The Pick 5 is a multi-race bet in which you must correctly pick the winner of five consecutive races. The bet generally carries a 50 cent base and is offered once or twice a day at racetracks, usually the first and/or last five races. In order to win the big payouts that routinely occur in the Pick 5 you must pick all five winners, however some tracks also provide consolation payouts for picking four of five races correctly. These payouts are much smaller than the 5 of 5 payouts, but can help to offset the cost of your bet if you happen to miss in one race, and do provide some level of emotional “consolation” if you come within a hair’s breadth of a big score.
The Pick 5 is really the first pool where it’s more about survival than pressing your opinion strongly. Of course, it always depends on the sequence of races, but generally you’re just looking to be right about the five races because the payouts can be substantial even if the winners are all obvious. That may sound easy enough, but the cost of using every horse you think has a chance of winning in every race can get astronomically expensive, so you’ll likely have to make some concessions along the way to winnow down your ticket to a manageable size.
That’s not to say you should discard longshots, who are inherently less likely to win, in favor of sturdier propositions. In fact, the opposite is often true. To be profitable playing the Pick 5 long term you’ll need to incorporate horses others have missed, as connecting on those horses is what will trigger the massive payouts that can arise. With every horse you use or don’t use, you’ll need to weigh the risk/reward. As with all bets, the name of the game is value, so any horse you feel has a better shot at winning than the odds will reflect should have a place on your ticket.
Another key aspect of playing the Pick 5 is knowing when you can use only one or two horses in a race and when it’s prudent to use a bunch. Using one horse in a leg, also known as ‘singling,’ is a common strategy to playing the Pick 5 and not without its merits. Singling a horse allows you to spread in other legs, races that you feel might be more chaotic, and of course helps to bring down the cost of the bet. Identifying which races you don’t need much coverage in and those in which you need a lot is almost as important as knowing who to bet, and is an invaluable skill for playing the longer multi-race bets.
Why play it?
Widely considered the best bet in racing, the Pick 5 offers an affordable 50 cent base, low takeout, and the possibility of a gigantic payout.

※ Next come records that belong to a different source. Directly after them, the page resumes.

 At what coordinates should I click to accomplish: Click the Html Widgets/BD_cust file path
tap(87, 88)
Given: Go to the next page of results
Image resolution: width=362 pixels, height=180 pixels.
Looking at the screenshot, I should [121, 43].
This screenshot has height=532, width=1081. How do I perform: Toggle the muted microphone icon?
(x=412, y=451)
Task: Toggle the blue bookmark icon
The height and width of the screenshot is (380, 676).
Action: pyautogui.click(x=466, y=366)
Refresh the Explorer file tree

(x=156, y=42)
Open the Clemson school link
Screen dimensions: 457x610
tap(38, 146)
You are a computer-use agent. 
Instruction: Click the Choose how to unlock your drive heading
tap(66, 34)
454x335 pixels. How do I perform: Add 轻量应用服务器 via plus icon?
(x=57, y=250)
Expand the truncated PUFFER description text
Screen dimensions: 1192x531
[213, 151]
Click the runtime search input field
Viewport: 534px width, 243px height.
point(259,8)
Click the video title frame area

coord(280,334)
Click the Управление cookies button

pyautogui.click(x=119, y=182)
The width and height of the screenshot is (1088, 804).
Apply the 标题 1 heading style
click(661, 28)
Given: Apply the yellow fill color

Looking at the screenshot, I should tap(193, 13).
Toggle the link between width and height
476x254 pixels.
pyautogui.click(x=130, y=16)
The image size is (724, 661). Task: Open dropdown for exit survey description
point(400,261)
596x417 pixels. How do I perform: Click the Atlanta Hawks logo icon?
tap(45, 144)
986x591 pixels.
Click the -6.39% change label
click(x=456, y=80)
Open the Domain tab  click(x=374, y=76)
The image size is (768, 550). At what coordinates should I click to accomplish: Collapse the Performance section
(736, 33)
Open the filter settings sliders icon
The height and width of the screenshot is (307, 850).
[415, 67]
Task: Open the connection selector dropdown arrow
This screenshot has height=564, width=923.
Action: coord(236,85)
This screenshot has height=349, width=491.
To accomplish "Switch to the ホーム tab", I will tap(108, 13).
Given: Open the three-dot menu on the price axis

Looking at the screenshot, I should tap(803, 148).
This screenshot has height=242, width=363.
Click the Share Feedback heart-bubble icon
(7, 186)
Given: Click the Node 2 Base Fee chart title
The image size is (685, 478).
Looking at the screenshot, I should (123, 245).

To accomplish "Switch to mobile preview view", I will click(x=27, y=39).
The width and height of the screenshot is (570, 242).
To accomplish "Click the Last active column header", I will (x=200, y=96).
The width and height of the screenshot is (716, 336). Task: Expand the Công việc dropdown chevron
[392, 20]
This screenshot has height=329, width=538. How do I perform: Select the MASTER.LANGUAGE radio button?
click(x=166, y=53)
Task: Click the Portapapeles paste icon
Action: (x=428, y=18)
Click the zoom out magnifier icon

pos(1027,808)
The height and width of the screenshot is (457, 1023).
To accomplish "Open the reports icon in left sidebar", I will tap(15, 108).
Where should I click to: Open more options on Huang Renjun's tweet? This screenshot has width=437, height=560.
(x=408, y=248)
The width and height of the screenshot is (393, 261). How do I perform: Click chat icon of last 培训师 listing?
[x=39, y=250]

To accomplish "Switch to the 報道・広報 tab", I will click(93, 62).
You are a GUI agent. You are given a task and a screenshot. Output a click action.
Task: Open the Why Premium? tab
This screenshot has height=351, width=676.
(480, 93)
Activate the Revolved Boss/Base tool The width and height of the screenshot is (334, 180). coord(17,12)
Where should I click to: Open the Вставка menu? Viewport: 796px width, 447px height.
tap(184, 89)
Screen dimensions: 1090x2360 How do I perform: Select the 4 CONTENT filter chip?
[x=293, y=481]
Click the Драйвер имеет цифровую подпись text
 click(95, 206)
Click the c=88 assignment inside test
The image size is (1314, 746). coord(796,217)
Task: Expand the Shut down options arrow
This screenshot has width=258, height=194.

The confluence of these factors means there is undeniable value in the Pick 5, more so than any other pool, and its tournament-style format makes for an exciting use of your wagering dollars. Though it’s by no means easy to hit a Pick 5, it is a great wager for bettors of all skill levels as you don’t have to break the bank to put in a competitive ticket. If you’re thinking of getting involved in horizontal wagering, the Pick 5 should be at the top of your list.